=== DATA PROVIDED ===
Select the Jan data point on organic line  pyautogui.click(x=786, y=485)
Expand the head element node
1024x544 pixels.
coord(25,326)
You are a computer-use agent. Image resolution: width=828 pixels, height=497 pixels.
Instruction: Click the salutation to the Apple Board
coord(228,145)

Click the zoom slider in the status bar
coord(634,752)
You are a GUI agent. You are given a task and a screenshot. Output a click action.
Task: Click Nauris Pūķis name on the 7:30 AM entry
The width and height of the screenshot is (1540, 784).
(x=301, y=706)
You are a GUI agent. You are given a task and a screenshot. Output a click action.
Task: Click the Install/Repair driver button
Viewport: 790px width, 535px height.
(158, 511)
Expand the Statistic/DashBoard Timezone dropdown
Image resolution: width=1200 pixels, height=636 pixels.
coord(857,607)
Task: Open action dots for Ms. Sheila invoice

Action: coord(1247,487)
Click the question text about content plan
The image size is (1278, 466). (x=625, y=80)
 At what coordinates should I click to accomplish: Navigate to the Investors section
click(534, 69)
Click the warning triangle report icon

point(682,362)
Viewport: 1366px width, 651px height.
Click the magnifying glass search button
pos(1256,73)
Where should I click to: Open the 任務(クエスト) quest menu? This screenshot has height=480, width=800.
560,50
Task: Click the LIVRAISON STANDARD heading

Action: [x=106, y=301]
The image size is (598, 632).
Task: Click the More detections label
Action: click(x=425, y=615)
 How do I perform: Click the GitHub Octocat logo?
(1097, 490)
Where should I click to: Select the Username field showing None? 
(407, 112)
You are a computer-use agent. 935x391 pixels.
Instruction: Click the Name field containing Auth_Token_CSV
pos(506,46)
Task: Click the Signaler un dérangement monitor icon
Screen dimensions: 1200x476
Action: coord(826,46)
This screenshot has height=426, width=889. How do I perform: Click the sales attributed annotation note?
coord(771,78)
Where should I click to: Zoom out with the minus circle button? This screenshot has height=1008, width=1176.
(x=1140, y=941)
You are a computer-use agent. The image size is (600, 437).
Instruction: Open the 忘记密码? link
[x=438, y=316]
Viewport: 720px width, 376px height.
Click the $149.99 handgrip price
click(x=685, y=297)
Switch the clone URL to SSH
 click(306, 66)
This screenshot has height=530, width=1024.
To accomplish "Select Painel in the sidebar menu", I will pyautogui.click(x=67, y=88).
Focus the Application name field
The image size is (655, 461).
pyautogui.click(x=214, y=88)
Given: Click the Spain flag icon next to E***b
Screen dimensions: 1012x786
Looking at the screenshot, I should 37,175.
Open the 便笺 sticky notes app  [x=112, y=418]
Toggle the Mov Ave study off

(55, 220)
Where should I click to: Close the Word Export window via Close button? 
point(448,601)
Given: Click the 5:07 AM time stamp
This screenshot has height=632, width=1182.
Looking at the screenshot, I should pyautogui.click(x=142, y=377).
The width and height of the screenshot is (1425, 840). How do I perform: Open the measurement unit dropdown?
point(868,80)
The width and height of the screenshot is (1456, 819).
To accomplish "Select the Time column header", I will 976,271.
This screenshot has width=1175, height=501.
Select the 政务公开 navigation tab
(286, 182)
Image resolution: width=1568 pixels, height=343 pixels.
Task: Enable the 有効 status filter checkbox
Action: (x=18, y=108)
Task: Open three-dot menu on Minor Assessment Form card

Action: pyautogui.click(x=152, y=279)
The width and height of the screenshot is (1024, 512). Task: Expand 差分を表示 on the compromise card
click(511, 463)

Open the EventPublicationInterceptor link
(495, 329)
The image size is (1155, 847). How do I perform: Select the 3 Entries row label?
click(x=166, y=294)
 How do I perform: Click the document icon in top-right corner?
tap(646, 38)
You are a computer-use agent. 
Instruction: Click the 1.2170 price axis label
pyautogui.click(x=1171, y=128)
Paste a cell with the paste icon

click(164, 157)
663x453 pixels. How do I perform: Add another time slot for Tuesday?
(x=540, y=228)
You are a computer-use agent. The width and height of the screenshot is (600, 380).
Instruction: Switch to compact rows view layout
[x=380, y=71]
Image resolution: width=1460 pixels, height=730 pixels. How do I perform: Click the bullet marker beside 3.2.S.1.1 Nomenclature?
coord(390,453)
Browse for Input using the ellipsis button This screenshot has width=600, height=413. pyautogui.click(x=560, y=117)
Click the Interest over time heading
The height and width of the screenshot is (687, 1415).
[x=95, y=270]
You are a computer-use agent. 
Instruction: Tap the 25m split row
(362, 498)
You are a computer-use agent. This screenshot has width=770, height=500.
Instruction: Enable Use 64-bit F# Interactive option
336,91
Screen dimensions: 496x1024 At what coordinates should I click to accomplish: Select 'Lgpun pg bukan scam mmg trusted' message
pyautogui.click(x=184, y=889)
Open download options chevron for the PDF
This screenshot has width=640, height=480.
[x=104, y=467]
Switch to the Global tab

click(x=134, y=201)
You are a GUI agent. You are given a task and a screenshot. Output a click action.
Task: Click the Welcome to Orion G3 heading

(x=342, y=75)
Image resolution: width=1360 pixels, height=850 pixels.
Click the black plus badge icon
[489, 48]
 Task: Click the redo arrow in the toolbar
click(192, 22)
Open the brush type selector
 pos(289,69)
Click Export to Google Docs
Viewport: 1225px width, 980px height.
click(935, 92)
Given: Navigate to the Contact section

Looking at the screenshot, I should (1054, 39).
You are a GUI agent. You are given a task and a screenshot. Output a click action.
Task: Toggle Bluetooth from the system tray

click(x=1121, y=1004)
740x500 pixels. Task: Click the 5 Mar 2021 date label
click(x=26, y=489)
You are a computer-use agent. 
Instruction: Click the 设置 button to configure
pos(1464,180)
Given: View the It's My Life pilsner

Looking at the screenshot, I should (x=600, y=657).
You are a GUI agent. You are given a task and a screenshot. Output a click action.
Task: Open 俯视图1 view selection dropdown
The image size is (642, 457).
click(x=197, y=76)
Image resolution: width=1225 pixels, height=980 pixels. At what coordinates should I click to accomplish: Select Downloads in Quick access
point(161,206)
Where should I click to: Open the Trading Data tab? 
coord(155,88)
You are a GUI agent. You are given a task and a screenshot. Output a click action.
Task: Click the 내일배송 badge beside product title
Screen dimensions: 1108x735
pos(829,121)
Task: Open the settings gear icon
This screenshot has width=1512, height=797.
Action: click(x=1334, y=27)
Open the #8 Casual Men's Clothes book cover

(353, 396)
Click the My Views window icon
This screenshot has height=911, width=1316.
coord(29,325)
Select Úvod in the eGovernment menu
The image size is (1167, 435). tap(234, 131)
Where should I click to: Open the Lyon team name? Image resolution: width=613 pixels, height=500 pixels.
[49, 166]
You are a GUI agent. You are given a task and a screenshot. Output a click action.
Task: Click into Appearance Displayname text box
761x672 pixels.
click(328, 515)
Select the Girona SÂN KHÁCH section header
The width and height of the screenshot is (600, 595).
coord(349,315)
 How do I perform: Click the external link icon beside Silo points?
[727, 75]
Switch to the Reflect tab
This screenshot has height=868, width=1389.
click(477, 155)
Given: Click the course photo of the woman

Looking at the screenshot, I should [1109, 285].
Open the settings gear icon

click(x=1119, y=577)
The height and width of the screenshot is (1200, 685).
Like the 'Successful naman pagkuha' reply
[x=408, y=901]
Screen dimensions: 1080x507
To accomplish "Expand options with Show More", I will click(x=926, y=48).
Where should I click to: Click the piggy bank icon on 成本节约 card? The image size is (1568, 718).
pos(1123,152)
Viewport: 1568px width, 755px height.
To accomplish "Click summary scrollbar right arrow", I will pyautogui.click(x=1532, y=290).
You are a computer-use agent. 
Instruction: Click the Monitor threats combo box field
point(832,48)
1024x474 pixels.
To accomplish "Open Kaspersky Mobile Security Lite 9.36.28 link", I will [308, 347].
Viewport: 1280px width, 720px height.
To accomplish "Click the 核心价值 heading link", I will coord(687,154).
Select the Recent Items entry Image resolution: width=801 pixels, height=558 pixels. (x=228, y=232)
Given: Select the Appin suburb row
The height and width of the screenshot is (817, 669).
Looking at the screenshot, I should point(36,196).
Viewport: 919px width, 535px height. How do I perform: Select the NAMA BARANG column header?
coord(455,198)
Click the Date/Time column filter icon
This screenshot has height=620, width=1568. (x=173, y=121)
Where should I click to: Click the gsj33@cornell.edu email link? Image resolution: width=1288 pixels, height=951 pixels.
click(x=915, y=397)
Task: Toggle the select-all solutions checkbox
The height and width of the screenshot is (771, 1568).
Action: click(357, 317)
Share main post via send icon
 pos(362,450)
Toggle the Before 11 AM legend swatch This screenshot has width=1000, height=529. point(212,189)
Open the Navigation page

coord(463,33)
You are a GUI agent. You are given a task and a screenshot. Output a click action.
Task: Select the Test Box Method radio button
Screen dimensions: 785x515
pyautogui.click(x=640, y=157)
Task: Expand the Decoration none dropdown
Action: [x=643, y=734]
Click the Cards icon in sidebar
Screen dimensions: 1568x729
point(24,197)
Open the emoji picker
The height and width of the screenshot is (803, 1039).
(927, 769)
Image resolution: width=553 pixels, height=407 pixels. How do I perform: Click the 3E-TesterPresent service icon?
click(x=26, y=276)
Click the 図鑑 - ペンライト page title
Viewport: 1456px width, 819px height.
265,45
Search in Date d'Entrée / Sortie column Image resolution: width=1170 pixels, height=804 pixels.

=== WORK INSTRUCTION ===
Set down, exactly as they appear, the lines above from the first one to the line that holds "Viewport: 720px width, 376px height.", both included, please, and no others.

=== WRITTEN RESPONSE ===
Select the Jan data point on organic line  pyautogui.click(x=786, y=485)
Expand the head element node
1024x544 pixels.
coord(25,326)
You are a computer-use agent. Image resolution: width=828 pixels, height=497 pixels.
Instruction: Click the salutation to the Apple Board
coord(228,145)

Click the zoom slider in the status bar
coord(634,752)
You are a GUI agent. You are given a task and a screenshot. Output a click action.
Task: Click Nauris Pūķis name on the 7:30 AM entry
The width and height of the screenshot is (1540, 784).
(x=301, y=706)
You are a GUI agent. You are given a task and a screenshot. Output a click action.
Task: Click the Install/Repair driver button
Viewport: 790px width, 535px height.
(158, 511)
Expand the Statistic/DashBoard Timezone dropdown
Image resolution: width=1200 pixels, height=636 pixels.
coord(857,607)
Task: Open action dots for Ms. Sheila invoice

Action: coord(1247,487)
Click the question text about content plan
The image size is (1278, 466). (x=625, y=80)
 At what coordinates should I click to accomplish: Navigate to the Investors section
click(534, 69)
Click the warning triangle report icon

point(682,362)
Viewport: 1366px width, 651px height.
Click the magnifying glass search button
pos(1256,73)
Where should I click to: Open the 任務(クエスト) quest menu? This screenshot has height=480, width=800.
560,50
Task: Click the LIVRAISON STANDARD heading

Action: [x=106, y=301]
The image size is (598, 632).
Task: Click the More detections label
Action: click(x=425, y=615)
 How do I perform: Click the GitHub Octocat logo?
(1097, 490)
Where should I click to: Select the Username field showing None? 
(407, 112)
You are a computer-use agent. 935x391 pixels.
Instruction: Click the Name field containing Auth_Token_CSV
pos(506,46)
Task: Click the Signaler un dérangement monitor icon
Screen dimensions: 1200x476
Action: coord(826,46)
This screenshot has height=426, width=889. How do I perform: Click the sales attributed annotation note?
coord(771,78)
Where should I click to: Zoom out with the minus circle button? This screenshot has height=1008, width=1176.
(x=1140, y=941)
You are a computer-use agent. The image size is (600, 437).
Instruction: Open the 忘记密码? link
[x=438, y=316]
Viewport: 720px width, 376px height.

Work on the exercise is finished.